● Entries on where items appear
§

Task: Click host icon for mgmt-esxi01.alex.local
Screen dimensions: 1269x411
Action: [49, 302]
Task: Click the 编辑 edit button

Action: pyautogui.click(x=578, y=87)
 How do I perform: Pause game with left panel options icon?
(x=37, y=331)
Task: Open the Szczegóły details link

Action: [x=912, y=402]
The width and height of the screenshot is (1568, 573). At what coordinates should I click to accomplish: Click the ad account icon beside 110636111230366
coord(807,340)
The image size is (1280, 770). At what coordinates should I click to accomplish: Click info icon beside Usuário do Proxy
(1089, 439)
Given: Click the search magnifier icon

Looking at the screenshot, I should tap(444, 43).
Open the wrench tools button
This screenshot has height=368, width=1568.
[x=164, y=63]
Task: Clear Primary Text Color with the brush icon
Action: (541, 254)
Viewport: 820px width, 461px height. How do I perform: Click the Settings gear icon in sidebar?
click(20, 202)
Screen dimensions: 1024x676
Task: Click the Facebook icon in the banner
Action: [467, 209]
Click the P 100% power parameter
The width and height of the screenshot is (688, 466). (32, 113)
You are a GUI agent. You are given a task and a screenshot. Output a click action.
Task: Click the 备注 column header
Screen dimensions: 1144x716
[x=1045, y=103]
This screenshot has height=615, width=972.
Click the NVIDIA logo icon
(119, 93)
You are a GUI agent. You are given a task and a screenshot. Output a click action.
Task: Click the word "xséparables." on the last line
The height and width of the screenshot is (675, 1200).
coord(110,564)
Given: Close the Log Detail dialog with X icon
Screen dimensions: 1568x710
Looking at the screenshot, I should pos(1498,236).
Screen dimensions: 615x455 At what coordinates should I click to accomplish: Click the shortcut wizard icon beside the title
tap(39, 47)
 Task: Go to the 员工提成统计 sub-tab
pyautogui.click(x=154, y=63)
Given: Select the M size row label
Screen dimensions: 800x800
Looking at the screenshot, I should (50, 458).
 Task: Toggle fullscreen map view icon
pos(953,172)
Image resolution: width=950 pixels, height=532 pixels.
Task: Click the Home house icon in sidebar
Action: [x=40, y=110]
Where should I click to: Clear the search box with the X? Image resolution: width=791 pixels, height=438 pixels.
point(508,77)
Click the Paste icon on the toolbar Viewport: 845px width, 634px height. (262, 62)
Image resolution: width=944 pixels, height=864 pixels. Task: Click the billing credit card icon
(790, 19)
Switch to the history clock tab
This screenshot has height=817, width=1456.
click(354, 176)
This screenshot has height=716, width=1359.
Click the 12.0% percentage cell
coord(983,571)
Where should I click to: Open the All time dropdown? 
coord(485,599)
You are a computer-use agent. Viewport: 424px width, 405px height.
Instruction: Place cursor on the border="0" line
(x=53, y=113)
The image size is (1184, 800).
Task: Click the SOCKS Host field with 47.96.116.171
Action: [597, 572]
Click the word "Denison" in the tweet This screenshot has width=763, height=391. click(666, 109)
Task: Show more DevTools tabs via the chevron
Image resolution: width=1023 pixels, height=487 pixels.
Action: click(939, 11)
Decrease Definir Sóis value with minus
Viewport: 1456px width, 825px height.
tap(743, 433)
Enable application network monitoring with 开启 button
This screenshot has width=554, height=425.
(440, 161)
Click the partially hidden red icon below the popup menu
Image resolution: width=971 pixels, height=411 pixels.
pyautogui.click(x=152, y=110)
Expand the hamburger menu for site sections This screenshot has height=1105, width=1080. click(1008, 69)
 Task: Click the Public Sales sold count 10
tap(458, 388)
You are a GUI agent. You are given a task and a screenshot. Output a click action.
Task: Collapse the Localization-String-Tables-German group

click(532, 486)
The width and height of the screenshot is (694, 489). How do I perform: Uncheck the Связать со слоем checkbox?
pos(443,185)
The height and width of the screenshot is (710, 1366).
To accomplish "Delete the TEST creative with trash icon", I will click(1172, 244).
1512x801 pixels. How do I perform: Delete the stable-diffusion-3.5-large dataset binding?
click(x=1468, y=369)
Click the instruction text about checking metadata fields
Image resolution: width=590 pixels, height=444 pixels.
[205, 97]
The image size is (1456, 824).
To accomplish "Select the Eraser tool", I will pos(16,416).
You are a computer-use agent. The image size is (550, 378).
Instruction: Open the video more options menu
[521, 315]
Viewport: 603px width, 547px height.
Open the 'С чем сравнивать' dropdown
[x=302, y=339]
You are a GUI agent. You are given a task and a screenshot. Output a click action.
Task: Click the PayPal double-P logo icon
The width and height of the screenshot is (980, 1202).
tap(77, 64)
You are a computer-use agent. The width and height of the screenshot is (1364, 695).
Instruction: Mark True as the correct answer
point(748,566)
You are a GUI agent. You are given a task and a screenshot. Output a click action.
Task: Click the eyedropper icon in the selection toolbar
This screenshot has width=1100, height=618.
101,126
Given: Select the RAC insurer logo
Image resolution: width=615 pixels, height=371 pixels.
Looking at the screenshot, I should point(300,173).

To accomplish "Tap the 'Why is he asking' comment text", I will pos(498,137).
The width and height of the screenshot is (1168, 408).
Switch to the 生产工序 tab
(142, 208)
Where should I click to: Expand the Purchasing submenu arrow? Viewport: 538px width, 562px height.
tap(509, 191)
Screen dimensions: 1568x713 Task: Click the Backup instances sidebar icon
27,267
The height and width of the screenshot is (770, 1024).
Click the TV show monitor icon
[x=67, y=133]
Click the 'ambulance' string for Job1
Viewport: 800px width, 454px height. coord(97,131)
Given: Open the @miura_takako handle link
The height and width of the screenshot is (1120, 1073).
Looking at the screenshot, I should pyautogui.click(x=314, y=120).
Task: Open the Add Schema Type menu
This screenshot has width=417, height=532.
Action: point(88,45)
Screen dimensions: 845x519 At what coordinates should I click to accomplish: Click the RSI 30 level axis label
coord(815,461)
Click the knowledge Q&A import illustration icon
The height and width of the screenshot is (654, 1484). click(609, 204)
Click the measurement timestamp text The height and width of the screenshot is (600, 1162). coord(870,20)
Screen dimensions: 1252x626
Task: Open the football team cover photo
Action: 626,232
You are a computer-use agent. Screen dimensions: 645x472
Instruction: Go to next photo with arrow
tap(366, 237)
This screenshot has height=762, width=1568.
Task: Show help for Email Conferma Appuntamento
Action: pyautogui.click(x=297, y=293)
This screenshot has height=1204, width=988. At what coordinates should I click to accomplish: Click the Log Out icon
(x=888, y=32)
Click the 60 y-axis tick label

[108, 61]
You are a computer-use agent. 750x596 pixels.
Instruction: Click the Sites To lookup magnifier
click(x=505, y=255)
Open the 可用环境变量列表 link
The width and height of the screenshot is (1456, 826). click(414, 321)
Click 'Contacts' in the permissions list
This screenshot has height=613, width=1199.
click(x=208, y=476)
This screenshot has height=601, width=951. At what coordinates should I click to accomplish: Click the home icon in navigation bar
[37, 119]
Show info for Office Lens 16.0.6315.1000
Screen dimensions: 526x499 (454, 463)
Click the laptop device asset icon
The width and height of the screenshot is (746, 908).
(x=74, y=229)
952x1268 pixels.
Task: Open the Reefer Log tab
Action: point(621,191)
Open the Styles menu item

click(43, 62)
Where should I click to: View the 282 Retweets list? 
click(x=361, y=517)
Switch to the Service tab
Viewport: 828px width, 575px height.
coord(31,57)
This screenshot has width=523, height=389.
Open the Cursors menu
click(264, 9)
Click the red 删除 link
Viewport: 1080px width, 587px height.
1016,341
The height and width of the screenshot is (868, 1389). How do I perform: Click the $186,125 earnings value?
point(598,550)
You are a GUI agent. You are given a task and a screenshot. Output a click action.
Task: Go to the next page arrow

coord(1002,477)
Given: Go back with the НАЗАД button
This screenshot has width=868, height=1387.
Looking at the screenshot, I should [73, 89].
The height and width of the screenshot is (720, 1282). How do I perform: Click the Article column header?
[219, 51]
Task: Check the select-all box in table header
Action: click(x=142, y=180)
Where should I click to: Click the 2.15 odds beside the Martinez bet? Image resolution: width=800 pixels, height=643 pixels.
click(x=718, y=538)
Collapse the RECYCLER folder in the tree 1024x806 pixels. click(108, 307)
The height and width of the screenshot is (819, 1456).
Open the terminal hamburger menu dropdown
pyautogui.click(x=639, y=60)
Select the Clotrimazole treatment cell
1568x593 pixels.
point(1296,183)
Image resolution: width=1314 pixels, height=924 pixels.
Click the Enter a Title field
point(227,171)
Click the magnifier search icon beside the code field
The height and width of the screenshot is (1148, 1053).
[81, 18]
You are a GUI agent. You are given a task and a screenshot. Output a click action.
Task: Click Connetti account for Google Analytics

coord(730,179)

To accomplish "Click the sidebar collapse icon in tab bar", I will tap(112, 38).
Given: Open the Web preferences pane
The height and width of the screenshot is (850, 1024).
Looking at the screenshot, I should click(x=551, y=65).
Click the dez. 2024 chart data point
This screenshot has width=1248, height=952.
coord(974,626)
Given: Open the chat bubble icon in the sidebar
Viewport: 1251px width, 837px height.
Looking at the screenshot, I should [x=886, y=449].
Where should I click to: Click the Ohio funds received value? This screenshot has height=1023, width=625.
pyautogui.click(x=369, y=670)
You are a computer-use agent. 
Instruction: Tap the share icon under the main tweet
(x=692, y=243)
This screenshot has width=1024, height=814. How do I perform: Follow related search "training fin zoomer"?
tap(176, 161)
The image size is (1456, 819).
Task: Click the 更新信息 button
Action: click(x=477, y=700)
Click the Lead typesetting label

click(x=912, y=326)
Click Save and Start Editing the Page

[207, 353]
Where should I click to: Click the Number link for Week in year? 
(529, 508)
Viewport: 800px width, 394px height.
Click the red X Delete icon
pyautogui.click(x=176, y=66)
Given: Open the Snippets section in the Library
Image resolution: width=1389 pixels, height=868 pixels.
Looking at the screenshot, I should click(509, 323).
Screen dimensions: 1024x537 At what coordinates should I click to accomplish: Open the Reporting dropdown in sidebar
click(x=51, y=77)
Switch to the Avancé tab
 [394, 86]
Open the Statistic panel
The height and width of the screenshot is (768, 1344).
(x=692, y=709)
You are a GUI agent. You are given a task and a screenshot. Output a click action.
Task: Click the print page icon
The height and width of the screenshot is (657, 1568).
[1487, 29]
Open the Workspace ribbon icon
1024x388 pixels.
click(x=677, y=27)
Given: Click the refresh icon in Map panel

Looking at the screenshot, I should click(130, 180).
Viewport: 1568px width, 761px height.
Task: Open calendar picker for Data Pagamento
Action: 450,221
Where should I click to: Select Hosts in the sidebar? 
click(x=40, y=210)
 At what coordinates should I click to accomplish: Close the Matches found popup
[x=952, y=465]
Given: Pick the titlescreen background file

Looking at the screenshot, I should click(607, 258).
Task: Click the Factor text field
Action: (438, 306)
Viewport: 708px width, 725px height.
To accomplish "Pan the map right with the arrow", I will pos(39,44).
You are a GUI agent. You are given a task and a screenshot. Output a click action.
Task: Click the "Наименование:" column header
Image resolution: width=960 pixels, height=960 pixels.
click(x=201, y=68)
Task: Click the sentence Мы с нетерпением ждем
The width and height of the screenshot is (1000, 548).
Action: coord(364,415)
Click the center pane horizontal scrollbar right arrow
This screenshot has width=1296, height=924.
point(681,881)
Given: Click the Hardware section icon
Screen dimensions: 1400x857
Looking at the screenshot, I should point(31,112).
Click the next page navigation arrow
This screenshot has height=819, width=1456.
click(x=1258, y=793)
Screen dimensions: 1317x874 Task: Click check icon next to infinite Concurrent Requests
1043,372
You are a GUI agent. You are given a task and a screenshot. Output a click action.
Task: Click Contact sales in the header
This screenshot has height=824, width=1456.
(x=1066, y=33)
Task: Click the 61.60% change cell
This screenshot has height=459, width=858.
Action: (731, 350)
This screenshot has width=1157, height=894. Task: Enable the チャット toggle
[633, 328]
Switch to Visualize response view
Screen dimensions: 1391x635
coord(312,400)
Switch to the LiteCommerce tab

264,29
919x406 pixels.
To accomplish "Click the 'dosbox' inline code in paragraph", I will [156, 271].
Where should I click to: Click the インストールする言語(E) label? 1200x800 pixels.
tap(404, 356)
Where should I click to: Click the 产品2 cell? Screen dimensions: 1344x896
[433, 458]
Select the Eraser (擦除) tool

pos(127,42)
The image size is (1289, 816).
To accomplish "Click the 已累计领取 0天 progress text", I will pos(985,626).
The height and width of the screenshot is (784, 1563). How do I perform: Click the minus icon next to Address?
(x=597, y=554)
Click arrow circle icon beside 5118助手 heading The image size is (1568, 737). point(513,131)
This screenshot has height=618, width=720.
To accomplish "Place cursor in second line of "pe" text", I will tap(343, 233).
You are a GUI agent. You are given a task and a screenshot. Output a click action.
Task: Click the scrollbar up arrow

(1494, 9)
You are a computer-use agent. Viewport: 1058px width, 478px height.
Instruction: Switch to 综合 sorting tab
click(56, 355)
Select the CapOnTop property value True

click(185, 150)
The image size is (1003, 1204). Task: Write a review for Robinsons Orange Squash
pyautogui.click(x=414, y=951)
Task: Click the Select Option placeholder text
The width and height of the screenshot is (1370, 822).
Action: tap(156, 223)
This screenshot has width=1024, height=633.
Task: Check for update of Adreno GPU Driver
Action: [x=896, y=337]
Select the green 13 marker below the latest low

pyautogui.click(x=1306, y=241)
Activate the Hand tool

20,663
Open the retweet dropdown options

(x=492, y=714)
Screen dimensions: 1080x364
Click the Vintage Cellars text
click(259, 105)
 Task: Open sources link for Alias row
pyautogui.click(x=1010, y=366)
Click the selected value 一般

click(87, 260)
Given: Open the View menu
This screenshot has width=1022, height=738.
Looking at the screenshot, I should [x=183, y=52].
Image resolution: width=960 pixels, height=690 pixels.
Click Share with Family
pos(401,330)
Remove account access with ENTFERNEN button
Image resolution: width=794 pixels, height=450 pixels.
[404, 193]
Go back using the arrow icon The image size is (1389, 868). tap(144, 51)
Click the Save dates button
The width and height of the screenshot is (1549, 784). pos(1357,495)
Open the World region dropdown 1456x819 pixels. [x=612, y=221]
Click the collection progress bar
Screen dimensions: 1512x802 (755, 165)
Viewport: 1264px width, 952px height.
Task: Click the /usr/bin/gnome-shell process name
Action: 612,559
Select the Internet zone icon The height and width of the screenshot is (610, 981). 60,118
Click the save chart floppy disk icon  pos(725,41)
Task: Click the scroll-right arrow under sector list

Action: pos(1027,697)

§

● What the exercise asks
Rewrite the records from the start through the line containing "Action: [x=912, y=402]", inclusive, switching "details" to "information" and changing nothing else. Return only those lines.

● Task solution
Task: Click host icon for mgmt-esxi01.alex.local
Screen dimensions: 1269x411
Action: [49, 302]
Task: Click the 编辑 edit button

Action: pyautogui.click(x=578, y=87)
 How do I perform: Pause game with left panel options icon?
(x=37, y=331)
Task: Open the Szczegóły information link

Action: [x=912, y=402]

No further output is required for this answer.